Uma decisão da Agência Nacional de Vigilância Sanitária (Anvisa) regulamentou a atuação de plataformas de comércio eletrônico (marketplaces) na logística e entrega de medicamentos no Brasil. A medida reflete a alteração na legislação sancionada em março, que autoriza farmácias e drogarias licenciadas a contratarem aplicativos e sites para intermediar vendas e entregas.
Apesar da flexibilização, a comercialização exige o cumprimento de critérios sanitários rígidos. Apenas estabelecimentos devidamente autorizados e com licença sanitária podem vender pela internet. Produtos sem registro na Anvisa continuam proibidos, e o descumprimento das normas sujeita os infratores à remoção dos anúncios e ao bloqueio das contas das lojas.
Orientações ao consumidor e cuidados na compra
Para garantir a segurança da transação, órgãos de proteção ao consumidor orientam que o comprador verifique as credenciais da loja virtual antes de concluir o pedido. O chefe da assessoria jurídica do PROCON-MA, Ricardo Cruz, destaca exigências específicas para o setor:
- Domínio oficial: o endereço eletrônico da farmácia deve obrigatoriamente terminar em .com.br.

● Instruções
(1) Traduza para o inglês a seguinte frase do texto sobre a venda de medicamentos pela internet: "Apenas estabelecimentos devidamente autorizados e com licença sanitária podem vender pela internet."
(2) Prossiga com o texto sobre a venda de medicamentos pela internet, a partir do ponto em que ele termina.

(Registros salvos)

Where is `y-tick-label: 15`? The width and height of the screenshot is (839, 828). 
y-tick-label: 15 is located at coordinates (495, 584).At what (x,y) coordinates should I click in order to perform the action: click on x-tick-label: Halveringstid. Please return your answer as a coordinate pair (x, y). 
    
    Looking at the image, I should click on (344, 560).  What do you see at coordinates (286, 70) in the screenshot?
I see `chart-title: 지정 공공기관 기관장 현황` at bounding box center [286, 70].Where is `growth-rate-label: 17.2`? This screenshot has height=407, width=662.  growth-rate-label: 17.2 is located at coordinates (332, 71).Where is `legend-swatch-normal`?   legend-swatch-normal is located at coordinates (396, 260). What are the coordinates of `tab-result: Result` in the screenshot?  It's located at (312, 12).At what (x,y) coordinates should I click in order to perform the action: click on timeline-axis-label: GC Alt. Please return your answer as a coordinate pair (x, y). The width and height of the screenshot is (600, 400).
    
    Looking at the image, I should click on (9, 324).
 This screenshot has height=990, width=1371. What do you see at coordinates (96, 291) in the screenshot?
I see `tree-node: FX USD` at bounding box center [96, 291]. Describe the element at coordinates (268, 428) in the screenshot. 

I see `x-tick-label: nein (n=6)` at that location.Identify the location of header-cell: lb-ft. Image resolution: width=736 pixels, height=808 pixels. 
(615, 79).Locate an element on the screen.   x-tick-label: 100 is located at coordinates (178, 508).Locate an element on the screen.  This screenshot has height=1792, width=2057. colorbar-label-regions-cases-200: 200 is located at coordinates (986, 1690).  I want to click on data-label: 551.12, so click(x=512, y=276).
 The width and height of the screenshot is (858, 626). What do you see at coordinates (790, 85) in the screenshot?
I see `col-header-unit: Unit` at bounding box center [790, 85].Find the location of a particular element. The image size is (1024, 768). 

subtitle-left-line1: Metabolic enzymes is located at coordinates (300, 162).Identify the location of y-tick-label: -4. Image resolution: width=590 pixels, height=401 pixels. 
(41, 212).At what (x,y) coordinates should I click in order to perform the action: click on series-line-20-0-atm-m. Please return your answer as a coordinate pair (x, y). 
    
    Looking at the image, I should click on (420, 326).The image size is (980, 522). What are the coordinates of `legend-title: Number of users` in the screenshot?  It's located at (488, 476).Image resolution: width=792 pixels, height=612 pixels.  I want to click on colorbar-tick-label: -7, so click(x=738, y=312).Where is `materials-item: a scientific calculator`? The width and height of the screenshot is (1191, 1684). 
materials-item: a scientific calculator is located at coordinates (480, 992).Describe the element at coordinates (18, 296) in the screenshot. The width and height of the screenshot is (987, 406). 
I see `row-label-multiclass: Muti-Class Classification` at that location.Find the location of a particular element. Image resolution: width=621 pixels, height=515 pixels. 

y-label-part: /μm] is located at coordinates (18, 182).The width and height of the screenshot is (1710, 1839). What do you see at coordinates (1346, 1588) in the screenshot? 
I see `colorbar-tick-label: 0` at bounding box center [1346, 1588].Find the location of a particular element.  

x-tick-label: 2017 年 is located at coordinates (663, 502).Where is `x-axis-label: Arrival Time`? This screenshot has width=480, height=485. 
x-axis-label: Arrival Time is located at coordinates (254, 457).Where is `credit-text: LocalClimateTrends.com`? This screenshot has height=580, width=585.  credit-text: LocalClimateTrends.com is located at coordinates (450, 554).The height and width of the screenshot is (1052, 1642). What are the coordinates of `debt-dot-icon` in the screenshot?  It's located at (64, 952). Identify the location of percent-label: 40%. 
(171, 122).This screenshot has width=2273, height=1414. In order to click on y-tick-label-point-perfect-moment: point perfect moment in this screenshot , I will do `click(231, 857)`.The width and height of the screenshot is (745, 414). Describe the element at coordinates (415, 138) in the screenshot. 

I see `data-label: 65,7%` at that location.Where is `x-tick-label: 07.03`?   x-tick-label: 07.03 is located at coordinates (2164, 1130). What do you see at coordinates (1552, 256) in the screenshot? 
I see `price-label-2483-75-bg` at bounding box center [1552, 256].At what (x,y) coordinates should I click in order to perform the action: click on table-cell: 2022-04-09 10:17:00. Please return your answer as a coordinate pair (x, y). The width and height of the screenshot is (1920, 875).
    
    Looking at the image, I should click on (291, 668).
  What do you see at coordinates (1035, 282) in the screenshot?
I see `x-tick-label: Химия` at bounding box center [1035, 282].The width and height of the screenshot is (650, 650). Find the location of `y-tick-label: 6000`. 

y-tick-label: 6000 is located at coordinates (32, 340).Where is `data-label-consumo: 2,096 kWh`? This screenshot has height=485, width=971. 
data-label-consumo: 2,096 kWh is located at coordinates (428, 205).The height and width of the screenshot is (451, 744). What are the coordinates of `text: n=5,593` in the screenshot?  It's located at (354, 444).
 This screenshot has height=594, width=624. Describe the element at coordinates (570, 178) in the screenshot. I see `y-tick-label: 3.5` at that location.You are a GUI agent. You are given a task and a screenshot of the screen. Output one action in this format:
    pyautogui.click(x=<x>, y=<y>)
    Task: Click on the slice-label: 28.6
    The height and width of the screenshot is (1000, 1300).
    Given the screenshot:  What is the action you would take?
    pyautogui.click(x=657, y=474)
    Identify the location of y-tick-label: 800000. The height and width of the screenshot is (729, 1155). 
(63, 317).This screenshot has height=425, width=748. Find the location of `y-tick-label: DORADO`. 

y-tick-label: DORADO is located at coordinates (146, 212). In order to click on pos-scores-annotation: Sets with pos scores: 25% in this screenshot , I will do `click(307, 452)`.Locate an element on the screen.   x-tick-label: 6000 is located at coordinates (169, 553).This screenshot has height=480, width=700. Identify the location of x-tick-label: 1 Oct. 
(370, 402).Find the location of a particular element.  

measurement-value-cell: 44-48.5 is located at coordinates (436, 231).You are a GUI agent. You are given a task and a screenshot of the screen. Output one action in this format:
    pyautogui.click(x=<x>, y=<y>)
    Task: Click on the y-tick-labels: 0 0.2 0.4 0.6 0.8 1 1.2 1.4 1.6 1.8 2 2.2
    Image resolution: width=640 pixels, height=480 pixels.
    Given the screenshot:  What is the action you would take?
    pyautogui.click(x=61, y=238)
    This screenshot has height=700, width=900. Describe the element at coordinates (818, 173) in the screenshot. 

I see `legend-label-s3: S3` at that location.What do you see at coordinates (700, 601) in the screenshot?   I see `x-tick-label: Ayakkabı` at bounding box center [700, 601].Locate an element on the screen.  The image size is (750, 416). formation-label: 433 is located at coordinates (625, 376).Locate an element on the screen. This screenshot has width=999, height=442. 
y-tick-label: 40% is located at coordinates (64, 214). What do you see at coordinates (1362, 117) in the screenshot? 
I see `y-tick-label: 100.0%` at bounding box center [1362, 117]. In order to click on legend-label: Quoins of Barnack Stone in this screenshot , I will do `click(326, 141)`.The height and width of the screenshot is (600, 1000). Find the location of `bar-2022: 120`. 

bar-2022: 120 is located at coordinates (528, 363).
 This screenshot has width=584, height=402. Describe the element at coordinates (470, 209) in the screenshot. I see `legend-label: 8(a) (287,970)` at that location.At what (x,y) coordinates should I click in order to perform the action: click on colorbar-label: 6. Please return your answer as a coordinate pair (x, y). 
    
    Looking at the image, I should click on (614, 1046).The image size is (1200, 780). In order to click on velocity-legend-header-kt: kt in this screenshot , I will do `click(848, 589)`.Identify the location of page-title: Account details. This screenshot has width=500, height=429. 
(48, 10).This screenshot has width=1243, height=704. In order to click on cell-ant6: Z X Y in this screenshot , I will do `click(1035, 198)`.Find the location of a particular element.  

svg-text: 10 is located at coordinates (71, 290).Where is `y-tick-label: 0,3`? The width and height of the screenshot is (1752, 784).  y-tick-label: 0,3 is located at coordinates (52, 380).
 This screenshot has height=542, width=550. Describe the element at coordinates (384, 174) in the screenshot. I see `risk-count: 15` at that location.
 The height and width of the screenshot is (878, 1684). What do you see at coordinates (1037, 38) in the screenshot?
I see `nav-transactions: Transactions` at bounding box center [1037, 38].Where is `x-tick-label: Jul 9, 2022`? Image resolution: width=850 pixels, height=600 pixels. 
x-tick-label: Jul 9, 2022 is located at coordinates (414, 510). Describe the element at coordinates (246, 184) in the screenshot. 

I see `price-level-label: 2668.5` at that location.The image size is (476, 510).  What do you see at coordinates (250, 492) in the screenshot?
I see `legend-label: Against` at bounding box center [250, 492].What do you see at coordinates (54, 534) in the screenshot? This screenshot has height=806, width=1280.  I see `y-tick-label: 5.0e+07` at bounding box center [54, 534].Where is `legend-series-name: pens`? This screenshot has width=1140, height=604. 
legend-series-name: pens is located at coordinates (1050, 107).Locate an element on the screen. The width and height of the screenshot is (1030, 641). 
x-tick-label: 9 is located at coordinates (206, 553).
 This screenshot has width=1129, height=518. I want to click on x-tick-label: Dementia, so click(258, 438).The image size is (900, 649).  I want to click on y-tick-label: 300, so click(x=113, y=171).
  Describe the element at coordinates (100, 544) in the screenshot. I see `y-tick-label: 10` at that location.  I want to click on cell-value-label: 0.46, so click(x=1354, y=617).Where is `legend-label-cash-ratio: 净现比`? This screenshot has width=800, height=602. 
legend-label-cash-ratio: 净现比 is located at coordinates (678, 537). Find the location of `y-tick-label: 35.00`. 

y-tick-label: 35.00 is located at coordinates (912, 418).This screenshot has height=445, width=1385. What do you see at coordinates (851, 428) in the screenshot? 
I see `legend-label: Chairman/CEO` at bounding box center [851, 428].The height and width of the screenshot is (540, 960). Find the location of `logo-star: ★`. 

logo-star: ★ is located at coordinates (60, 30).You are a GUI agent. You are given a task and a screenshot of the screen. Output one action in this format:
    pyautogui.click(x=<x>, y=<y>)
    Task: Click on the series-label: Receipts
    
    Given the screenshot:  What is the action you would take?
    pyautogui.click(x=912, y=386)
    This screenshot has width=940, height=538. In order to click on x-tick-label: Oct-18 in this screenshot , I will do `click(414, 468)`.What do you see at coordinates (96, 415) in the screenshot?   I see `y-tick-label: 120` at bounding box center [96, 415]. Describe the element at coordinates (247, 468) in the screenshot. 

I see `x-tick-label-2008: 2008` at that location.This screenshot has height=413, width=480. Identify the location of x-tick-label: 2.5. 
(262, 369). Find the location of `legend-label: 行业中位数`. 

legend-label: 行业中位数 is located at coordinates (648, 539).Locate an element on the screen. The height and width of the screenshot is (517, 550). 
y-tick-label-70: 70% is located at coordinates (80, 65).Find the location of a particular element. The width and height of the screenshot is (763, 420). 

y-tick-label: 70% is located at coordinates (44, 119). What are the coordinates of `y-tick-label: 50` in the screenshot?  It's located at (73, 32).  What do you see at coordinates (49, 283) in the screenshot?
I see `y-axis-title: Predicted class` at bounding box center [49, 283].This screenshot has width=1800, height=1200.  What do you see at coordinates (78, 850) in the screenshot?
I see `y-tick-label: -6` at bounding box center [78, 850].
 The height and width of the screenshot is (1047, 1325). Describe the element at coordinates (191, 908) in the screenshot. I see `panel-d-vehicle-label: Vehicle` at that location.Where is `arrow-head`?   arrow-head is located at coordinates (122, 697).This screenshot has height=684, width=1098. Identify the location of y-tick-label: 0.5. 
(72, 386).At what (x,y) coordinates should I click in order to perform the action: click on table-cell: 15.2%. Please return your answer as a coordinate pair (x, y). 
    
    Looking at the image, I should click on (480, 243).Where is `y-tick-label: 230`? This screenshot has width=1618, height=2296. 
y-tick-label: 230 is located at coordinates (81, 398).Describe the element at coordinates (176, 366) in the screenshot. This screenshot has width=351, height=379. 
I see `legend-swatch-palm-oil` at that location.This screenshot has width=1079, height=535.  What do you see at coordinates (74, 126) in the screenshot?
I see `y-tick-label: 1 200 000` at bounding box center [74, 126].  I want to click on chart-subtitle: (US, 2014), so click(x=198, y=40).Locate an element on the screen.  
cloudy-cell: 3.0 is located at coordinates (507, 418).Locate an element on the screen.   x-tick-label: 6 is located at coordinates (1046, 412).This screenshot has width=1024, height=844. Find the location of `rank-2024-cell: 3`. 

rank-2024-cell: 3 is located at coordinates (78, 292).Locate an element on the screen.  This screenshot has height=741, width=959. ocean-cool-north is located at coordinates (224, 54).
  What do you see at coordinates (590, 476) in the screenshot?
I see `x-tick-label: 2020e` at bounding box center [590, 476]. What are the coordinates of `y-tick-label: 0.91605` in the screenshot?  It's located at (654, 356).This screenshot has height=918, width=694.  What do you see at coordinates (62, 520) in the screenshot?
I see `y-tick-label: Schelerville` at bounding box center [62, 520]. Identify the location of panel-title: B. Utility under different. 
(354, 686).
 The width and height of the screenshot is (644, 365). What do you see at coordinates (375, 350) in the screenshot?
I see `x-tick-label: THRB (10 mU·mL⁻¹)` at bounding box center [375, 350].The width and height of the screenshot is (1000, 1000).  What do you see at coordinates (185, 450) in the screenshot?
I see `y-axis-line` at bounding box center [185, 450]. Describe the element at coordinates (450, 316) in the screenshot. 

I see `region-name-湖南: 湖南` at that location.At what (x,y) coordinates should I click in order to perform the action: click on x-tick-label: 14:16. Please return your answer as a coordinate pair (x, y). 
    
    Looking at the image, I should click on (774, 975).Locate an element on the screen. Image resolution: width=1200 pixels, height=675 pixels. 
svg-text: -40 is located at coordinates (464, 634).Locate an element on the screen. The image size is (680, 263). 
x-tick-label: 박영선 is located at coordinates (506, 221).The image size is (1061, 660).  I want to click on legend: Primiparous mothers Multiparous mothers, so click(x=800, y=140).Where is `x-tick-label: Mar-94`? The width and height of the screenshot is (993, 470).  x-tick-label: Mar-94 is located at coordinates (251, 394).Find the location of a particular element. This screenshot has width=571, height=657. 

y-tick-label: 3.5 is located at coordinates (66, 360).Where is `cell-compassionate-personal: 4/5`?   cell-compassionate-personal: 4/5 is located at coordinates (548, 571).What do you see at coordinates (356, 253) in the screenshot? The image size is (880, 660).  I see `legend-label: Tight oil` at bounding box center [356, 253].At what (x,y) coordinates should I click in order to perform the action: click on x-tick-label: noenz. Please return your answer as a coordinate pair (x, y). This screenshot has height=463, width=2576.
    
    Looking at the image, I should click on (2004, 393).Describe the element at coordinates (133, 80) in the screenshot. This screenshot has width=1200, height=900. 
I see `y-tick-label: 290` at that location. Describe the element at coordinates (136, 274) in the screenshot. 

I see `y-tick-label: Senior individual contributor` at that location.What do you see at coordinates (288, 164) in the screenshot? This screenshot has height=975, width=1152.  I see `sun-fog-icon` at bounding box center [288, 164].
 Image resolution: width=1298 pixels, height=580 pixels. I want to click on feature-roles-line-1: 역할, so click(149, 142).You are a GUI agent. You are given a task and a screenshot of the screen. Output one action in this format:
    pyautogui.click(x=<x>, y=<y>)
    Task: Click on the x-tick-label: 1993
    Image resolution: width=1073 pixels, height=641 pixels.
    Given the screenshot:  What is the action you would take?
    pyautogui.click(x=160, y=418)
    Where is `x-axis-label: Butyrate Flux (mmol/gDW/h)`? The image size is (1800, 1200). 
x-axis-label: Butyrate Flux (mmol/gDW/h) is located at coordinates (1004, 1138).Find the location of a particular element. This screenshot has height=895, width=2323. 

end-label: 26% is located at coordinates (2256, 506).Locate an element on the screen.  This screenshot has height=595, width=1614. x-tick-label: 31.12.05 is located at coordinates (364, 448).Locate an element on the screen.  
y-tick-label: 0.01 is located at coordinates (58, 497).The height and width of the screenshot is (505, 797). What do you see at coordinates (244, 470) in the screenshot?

● Respostas por tarefa
(1) Only duly authorized establishments holding a health license may sell online.

(2)
- Transparência de dados: o site deve exibir de forma visível a razão social, o CNPJ, o endereço físico e os canais de contato da empresa.
Alerta para automedicação
Especialistas em saúde pública alertam que a facilidade de acesso aos catálogos digitais pode incentivar o uso indevido de fármacos. Além disso, a categoria aponta lacunas operacionais na medida, como a ausência de mecanismos claros para o controle de dosagem por CPF e a retenção de receitas médicas.

A conselheira federal de farmácia, Gizelli Lourenço, pontuou que entidades da área já enviaram propostas à vigilância sanitária para a criação de diretrizes complementares. O objetivo é estabelecer parâmetros rígidos que mitiguem os riscos da automedicação e assegurem que a praticidade tecnológica não substitua a orientação médica e farmacêutica.